The insurer, however, relied on a term in the policy, which excluded any claim against any insured "arising from dishonesty or a fraudulent act or omission committed or condoned by such insured, except that
(a) this policy shall cover each other Insured and
(b) no such dishonesty act or omission will be imputed to a body corporate unless it was committed or condoned by, in the case of a company all directors of that body corporate…"
The insurer said the claim fell within this exclusion because it arose from the dishonesty or fraudulent acts of Mr A and Ms U; alternatively from the dishonesty or fraudulent acts of Mr A condoned by Ms U. Mr A and Ms U were the only directors of JULS at the time.
The judge found that the exclusion applied, so the 1930 Act claim failed.
He applied the test for dishonesty set out in Twinsectra v Yardley , which states that the conduct must be shown to be dishonest by the ordinary standards of reasonable and honest people and that the defendant himself realised that by those standards his conduct was dishonest.
He also gave the word "condoned" in the policy its ordinary, natural meaning. In the context of this policy, that meant a state of affairs where a non-dishonest director knows of the dishonesty or fraud of his co-director yet overlooks it.
There was no direct evidence to suggest Ms U participated in Mr A's fraudulent acts or benefitted from the theft of the money. She did, however, help him obtain the first mortgage by witnessing his signature and certifying a copy of his passport. But this conduct, on its own, would not have amounted to condoning Mr A's fraud.
The court, however, heard evidence of wide-ranging dishonesty on the part of Mr A, involving other mortgage applications that contained false information and improper transfers from the firm's client account.
Ms U has also made mortgage applications in her own right in which she significantly exaggerated her annual income and deliberately misrepresented the original purchase price, naming Mr A as her referee. She also assisted an employee of the firm to make fraudulent applications by certifying his passport and signing a letter that gave false details of his position and salary.

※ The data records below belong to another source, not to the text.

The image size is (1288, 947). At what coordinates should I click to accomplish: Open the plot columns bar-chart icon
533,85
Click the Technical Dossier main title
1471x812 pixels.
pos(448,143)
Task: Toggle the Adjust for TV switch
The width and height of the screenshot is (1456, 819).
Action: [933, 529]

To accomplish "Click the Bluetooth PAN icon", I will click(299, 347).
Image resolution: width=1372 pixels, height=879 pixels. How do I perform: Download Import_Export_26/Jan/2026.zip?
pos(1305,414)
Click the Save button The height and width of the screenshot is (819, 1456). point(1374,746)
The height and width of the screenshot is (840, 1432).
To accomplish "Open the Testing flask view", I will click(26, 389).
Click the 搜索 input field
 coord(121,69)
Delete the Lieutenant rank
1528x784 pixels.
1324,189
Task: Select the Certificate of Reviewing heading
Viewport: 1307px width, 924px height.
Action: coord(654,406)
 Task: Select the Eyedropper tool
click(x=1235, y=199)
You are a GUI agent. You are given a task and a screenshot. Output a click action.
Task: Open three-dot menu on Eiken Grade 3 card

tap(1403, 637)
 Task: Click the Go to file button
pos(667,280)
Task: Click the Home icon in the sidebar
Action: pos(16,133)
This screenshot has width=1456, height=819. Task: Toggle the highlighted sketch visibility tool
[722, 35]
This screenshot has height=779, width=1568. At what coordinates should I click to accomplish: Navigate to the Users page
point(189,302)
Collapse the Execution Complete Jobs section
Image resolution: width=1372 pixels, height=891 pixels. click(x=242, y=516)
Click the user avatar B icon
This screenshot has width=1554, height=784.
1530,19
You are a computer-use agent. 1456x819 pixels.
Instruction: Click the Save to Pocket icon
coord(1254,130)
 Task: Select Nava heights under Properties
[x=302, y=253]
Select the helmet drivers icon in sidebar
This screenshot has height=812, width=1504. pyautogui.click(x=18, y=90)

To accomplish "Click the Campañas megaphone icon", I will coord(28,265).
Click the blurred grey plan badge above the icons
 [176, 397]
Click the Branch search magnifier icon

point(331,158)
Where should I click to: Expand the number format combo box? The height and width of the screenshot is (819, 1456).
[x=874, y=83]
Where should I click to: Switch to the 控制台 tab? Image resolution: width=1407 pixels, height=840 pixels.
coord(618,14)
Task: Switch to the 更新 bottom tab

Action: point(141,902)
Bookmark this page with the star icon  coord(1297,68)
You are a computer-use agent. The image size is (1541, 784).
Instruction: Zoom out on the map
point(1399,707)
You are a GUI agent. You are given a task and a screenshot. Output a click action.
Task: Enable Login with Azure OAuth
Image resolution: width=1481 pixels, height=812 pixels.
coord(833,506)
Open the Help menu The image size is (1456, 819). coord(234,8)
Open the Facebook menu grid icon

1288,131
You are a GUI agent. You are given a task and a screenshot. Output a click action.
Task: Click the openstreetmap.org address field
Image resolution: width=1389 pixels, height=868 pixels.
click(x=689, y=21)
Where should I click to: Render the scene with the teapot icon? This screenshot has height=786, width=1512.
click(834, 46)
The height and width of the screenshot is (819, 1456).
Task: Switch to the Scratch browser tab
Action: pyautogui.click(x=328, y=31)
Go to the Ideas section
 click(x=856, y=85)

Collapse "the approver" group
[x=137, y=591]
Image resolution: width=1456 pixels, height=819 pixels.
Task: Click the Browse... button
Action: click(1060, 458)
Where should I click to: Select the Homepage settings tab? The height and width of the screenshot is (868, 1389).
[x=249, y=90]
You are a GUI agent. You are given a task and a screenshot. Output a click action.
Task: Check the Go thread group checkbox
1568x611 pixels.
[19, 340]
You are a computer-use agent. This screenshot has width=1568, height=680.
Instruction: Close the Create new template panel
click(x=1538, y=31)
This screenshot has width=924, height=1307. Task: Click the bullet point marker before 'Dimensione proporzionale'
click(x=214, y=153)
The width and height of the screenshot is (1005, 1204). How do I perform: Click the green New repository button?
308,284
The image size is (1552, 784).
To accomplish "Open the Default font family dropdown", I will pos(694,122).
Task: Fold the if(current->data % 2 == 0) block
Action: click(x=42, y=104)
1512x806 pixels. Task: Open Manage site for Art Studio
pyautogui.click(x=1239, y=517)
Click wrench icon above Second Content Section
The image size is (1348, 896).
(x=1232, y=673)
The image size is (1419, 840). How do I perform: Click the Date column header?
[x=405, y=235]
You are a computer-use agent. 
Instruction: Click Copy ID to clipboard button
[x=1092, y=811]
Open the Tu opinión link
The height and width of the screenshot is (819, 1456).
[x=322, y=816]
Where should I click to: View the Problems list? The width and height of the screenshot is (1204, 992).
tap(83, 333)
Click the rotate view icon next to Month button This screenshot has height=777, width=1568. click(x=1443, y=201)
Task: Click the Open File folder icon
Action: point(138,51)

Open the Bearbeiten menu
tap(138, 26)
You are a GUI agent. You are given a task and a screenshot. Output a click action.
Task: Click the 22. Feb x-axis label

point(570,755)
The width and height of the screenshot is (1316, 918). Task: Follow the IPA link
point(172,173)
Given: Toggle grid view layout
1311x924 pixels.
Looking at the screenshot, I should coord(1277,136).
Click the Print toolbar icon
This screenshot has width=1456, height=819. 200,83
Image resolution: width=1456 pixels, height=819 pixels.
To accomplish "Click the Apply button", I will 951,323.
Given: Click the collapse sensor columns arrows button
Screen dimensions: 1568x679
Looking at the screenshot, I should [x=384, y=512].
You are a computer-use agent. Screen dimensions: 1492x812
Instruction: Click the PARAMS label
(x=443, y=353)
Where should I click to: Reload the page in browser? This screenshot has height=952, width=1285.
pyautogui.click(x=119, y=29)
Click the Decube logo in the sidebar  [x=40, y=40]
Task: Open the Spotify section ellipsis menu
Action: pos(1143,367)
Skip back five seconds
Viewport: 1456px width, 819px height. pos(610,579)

The judge concluded that Ms U knew that both Mr A and the employee were engaging in mortgage fraud. She therefore committed a fraudulent act when she witnessed Mr A's signature and certified a copy of his passport because she knew she was assisting Mr A to obtain a loan by deception. In the language of the criminal law she aided and abetted his crime.
On any view, her actions amounted to condoning his dishonest and fraudulent mortgage applications.
In reaching his decision, the judge followed the approach taken in Zurich v Karim, in which the policy excluded dishonesty or a fraudulent act or omission committed or condoned by the insured.
That case held that the terms of the exclusion did not require the insurer to show that a particular insured either committed or condoned specific dishonesty or a specific fraudulent act. It was enough that the insured condoned a course of conduct which was dishonest or fraudulent and which permitted the specific dishonesty or fraudulent act to take place.
This decision is also a reminder that an insurer facing a 1930 Act claim is entitled to rely on any policy defence it would have had against the insured. That will not change if and when the Third Parties (Rights against Insurers) Bill (currently progressing through Parliament) is passed.
The Bill will, however, allow a third party to issue a single set of proceedings against the insurer and (optionally) the insured, removing the need to restore a defunct company to the register in order to obtain judgment against it. In this case, the claimant had to jump through all those procedural loops, a process that took several years.